PROVIDED RECORDS:
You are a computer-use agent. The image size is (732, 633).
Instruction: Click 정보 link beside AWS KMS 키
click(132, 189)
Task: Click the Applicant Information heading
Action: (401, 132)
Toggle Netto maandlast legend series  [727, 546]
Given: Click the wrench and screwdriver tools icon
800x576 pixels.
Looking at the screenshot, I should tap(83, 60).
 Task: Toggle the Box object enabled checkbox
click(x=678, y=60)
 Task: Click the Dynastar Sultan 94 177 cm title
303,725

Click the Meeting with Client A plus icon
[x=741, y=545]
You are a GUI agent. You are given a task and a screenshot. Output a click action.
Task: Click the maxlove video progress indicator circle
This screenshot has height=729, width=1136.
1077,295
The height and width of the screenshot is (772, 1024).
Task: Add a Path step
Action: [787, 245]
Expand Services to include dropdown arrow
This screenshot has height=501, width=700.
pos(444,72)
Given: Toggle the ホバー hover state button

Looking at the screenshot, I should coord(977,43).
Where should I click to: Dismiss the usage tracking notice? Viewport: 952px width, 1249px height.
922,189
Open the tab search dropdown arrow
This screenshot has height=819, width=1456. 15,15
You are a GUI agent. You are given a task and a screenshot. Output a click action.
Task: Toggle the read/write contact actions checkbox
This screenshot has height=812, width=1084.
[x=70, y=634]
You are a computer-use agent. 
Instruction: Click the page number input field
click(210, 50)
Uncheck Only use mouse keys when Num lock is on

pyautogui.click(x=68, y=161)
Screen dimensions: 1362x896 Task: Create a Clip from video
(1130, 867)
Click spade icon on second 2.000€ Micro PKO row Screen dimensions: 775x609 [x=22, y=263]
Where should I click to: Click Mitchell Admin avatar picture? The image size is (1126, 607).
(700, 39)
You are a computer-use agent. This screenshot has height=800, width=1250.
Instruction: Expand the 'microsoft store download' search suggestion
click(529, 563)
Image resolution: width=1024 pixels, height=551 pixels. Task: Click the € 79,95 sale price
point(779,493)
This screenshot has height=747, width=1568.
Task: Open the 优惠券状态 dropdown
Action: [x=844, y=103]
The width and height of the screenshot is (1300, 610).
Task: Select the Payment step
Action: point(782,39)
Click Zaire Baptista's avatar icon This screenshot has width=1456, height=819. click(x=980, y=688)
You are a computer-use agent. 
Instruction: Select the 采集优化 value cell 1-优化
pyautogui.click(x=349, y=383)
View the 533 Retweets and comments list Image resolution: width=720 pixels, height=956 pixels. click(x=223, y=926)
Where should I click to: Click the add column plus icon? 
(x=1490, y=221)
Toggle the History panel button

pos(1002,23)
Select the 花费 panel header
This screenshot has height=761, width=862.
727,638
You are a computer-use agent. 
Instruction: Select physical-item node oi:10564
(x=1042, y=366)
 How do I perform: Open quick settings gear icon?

TASK GOAL:
Turn all the items above into a Markdown table with the columns Row and Line, one numbered row per line and no rows for blank lines.

WRITTEN SOLUTION:
| Row | Line |
|---|---|
| 1 | You are a computer-use agent. The image size is (732, 633). |
| 2 | Instruction: Click 정보 link beside AWS KMS 키 |
| 3 | click(132, 189) |
| 4 | Task: Click the Applicant Information heading |
| 5 | Action: (401, 132) |
| 6 | Toggle Netto maandlast legend series  [727, 546] |
| 7 | Given: Click the wrench and screwdriver tools icon |
| 8 | 800x576 pixels. |
| 9 | Looking at the screenshot, I should tap(83, 60). |
| 10 |  Task: Toggle the Box object enabled checkbox |
| 11 | click(x=678, y=60) |
| 12 |  Task: Click the Dynastar Sultan 94 177 cm title |
| 13 | 303,725 |
| 14 | Click the Meeting with Client A plus icon |
| 15 | [x=741, y=545] |
| 16 | You are a GUI agent. You are given a task and a screenshot. Output a click action. |
| 17 | Task: Click the maxlove video progress indicator circle |
| 18 | This screenshot has height=729, width=1136. |
| 19 | 1077,295 |
| 20 | The height and width of the screenshot is (772, 1024). |
| 21 | Task: Add a Path step |
| 22 | Action: [787, 245] |
| 23 | Expand Services to include dropdown arrow |
| 24 | This screenshot has height=501, width=700. |
| 25 | pos(444,72) |
| 26 | Given: Toggle the ホバー hover state button |
| 27 | Looking at the screenshot, I should coord(977,43). |
| 28 | Where should I click to: Dismiss the usage tracking notice? Viewport: 952px width, 1249px height. |
| 29 | 922,189 |
| 30 | Open the tab search dropdown arrow |
| 31 | This screenshot has height=819, width=1456. 15,15 |
| 32 | You are a GUI agent. You are given a task and a screenshot. Output a click action. |
| 33 | Task: Toggle the read/write contact actions checkbox |
| 34 | This screenshot has height=812, width=1084. |
| 35 | [x=70, y=634] |
| 36 | You are a computer-use agent.  |
| 37 | Instruction: Click the page number input field |
| 38 | click(210, 50) |
| 39 | Uncheck Only use mouse keys when Num lock is on |
| 40 | pyautogui.click(x=68, y=161) |
| 41 | Screen dimensions: 1362x896 Task: Create a Clip from video |
| 42 | (1130, 867) |
| 43 | Click spade icon on second 2.000€ Micro PKO row Screen dimensions: 775x609 [x=22, y=263] |
| 44 | Where should I click to: Click Mitchell Admin avatar picture? The image size is (1126, 607). |
| 45 | (700, 39) |
| 46 | You are a computer-use agent. This screenshot has height=800, width=1250. |
| 47 | Instruction: Expand the 'microsoft store download' search suggestion |
| 48 | click(529, 563) |
| 49 | Image resolution: width=1024 pixels, height=551 pixels. Task: Click the € 79,95 sale price |
| 50 | point(779,493) |
| 51 | This screenshot has height=747, width=1568. |
| 52 | Task: Open the 优惠券状态 dropdown |
| 53 | Action: [x=844, y=103] |
| 54 | The width and height of the screenshot is (1300, 610). |
| 55 | Task: Select the Payment step |
| 56 | Action: point(782,39) |
| 57 | Click Zaire Baptista's avatar icon This screenshot has width=1456, height=819. click(x=980, y=688) |
| 58 | You are a computer-use agent.  |
| 59 | Instruction: Select the 采集优化 value cell 1-优化 |
| 60 | pyautogui.click(x=349, y=383) |
| 61 | View the 533 Retweets and comments list Image resolution: width=720 pixels, height=956 pixels. click(x=223, y=926) |
| 62 | Where should I click to: Click the add column plus icon?  |
| 63 | (x=1490, y=221) |
| 64 | Toggle the History panel button |
| 65 | pos(1002,23) |
| 66 | Select the 花费 panel header |
| 67 | This screenshot has height=761, width=862. |
| 68 | 727,638 |
| 69 | You are a computer-use agent.  |
| 70 | Instruction: Select physical-item node oi:10564 |
| 71 | (x=1042, y=366) |
| 72 |  How do I perform: Open quick settings gear icon? |